Azure — Windows Update Management for on-premises VMware VMs with snapshots
All code is on github.
If part of your infrastructure is in Azure, and you have on premises servers which are logically bound to Azure, probably, it makes sense to manage updates from one place: Azure Automation — Update Management.
You can use Update Management in Azure Automation to manage operating system updates for your Windows and Linux virtual machines in Azure, physical or VMs in on-premises environments, and in other cloud environments. You can quickly assess the status of available updates and manage the process of installing required updates for your machines reporting to Update Management.
On premises infrastructure is not necessary to be registered in Azure Arc, instead one can install Microsoft Monitoring agent and point to correct Log Analytics Workspace.
My scenario: Manage VMware VMs Windows updates, but taking VMware snapshots before any Windows Updates.
There are several possible scenarios:
- Implement webhook in pre-update Runbook to publicly faced server, and webhook will trigger snapshots
- Implement Runbook to grub list of servers to be updated and put on blob, from on premises one can access blob using either scheduled job, or manually triggered.
- Initiate script manually with KQL query similar to one when we are defining computer groups either by sever name, OS version etc — in one the deployments we will use this approach
Update table has many fields, which can be used — in the example below , I will use Product and Computer
Code is also in github:
Update
| where (Product contains “Windows Server 2012 R2”) and (Computer contains “SOME_NAMING_SCHEMA” )
| distinct Computer
Be sure to run simple query in Query Editor as Update to get all possible fields
Now VMware part:
We will need VMware Power CLI and Az.Modules (Az.Accounts and Az.OperationalInsights) installed from where you call the script.
Quick go though script -check github for usable code.
# Set Powershell to system proxy, if you need, or comment next 3 lines
$Wcl = new-object System.Net.WebClient
$Wcl.Headers.Add(“user-agent”, “PowerShell Script”)
$Wcl.Proxy.Credentials = [System.Net.CredentialCache]::DefaultNetworkCredentials
# Connect to Azure
Connect-AzAccount
# Variables
$vcenter=’YOUR_VCENTER_IP_OR_FQDN’
$user=’VCENTER_USER_NAME
$subscription=’SUBSCRIPTION_ID_OF_AUTOMATION_ACCOUNT’
$WorkspaceName = ‘WORKSPACE_NAME’
$ResourceGroupName = ‘RESOURCE_GROUP_OF_AUTOMATION_ACCOUNT’

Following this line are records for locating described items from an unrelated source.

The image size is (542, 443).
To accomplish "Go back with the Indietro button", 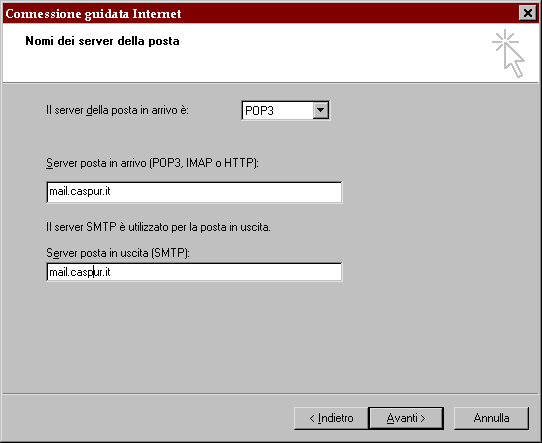I will 331,418.
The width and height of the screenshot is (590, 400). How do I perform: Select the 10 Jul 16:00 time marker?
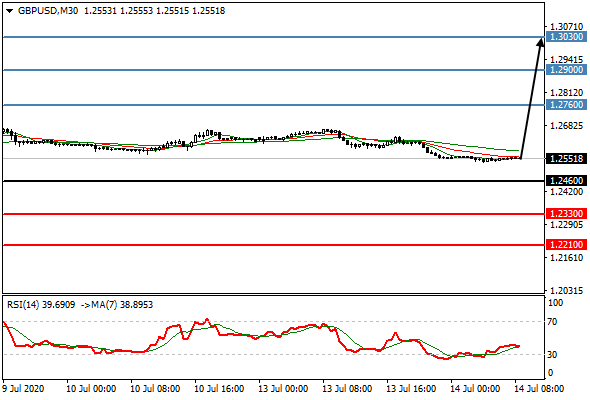pos(219,389)
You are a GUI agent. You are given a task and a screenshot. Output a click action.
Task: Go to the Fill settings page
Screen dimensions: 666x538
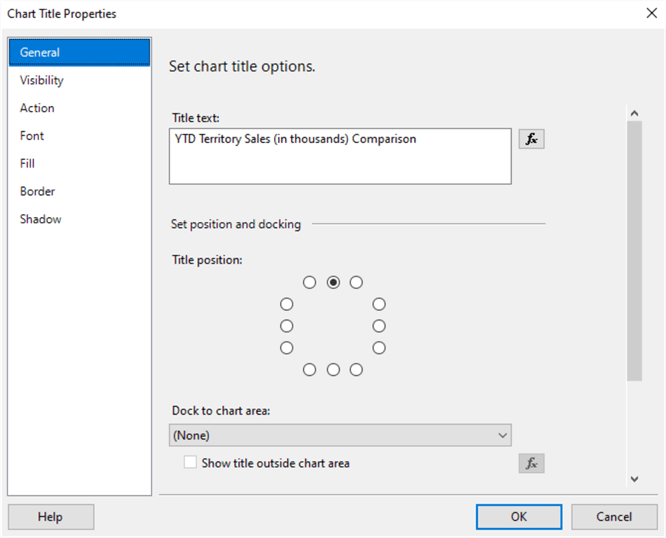(28, 163)
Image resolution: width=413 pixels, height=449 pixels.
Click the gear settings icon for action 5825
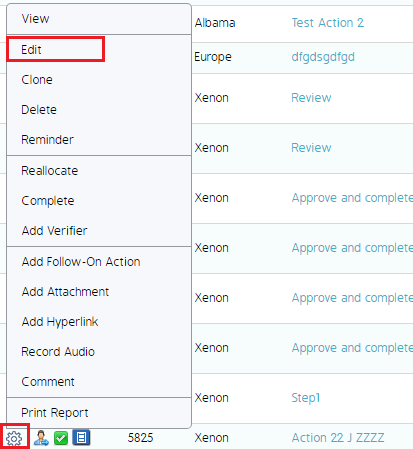pyautogui.click(x=14, y=438)
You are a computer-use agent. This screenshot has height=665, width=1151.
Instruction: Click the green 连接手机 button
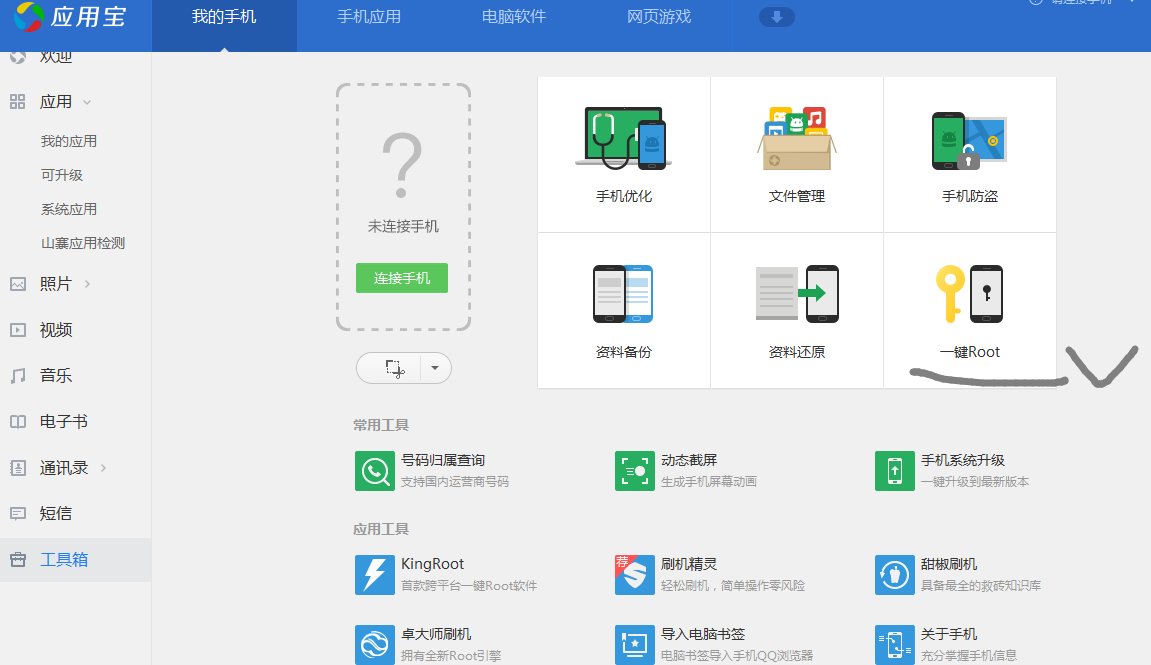tap(402, 278)
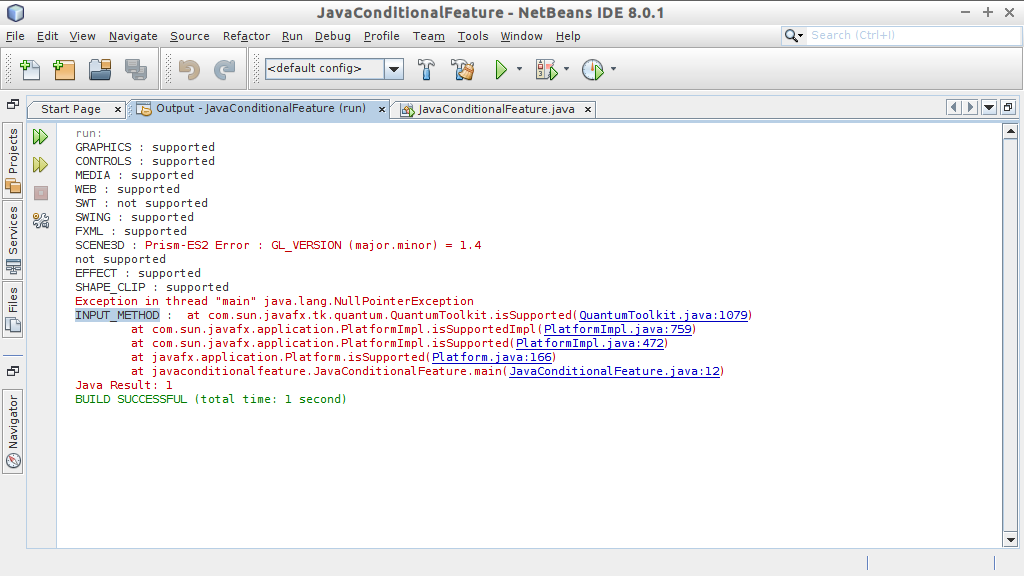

# Set Subscription where you Automation Account is located
Select-AZSubscription $subscription
# Get Workspace object
$Workspace = Get-AzOperationalInsightsWorkspace -ResourceGroupName $ResourceGroupName -Name $WorkspaceName
# Invoke KQL query
$QueryResults = Invoke-AzOperationalInsightsQuery -Workspace $Workspace -Query “Update| where (Product contains ‘Windows Server 2019’) and (Computer contains ‘SOME_NAMING_SCHEMA’)|distinct Computer”
# Note: KQL query returns FQDN name of server, depending on your VMware naming convention, you may want to trim
# In the example below, I am removing domain.com
$context=($QueryResults.Results|findstr -v Computer|findstr -v “\-\-\-”).Trim(“.domain.com”)
#You can use -Credentials here, or just leave only user and will be authenticated
Connect-VIServer -Server $vcenter -User $user -Password ‘SOME_PASSWORD’
foreach($server in $context){
$name=”Pre Windows updates”
$vm = get-vm -name $server
write-host “creating snapshot $name for $vm.name”
# Running snapshot in sync, you may want to change to -runasync:$true
$snap = New-Snapshot -vm $vm -name $name -confirm:$false -runasync:$false
$snap
}
Once snapshots are ready schedule your update deployment
What about to remove snapshots?
Replace foreach block with code below :)
foreach ($server in $servers){
$vm = get-vm -name $server
$snap = get-Snapshot -vm $vm -name $name
write-host “removing snapshot $snap.name for $vm.name”
# Removing snapshots in sync, you may want to change to -runasync:$true
remove-snapshot -snapshot $snap -confirm:$false -runasync:$false
}
In this article, I provided example how to integrated Azure Automation Updates Management with on premises VMware infrastructure.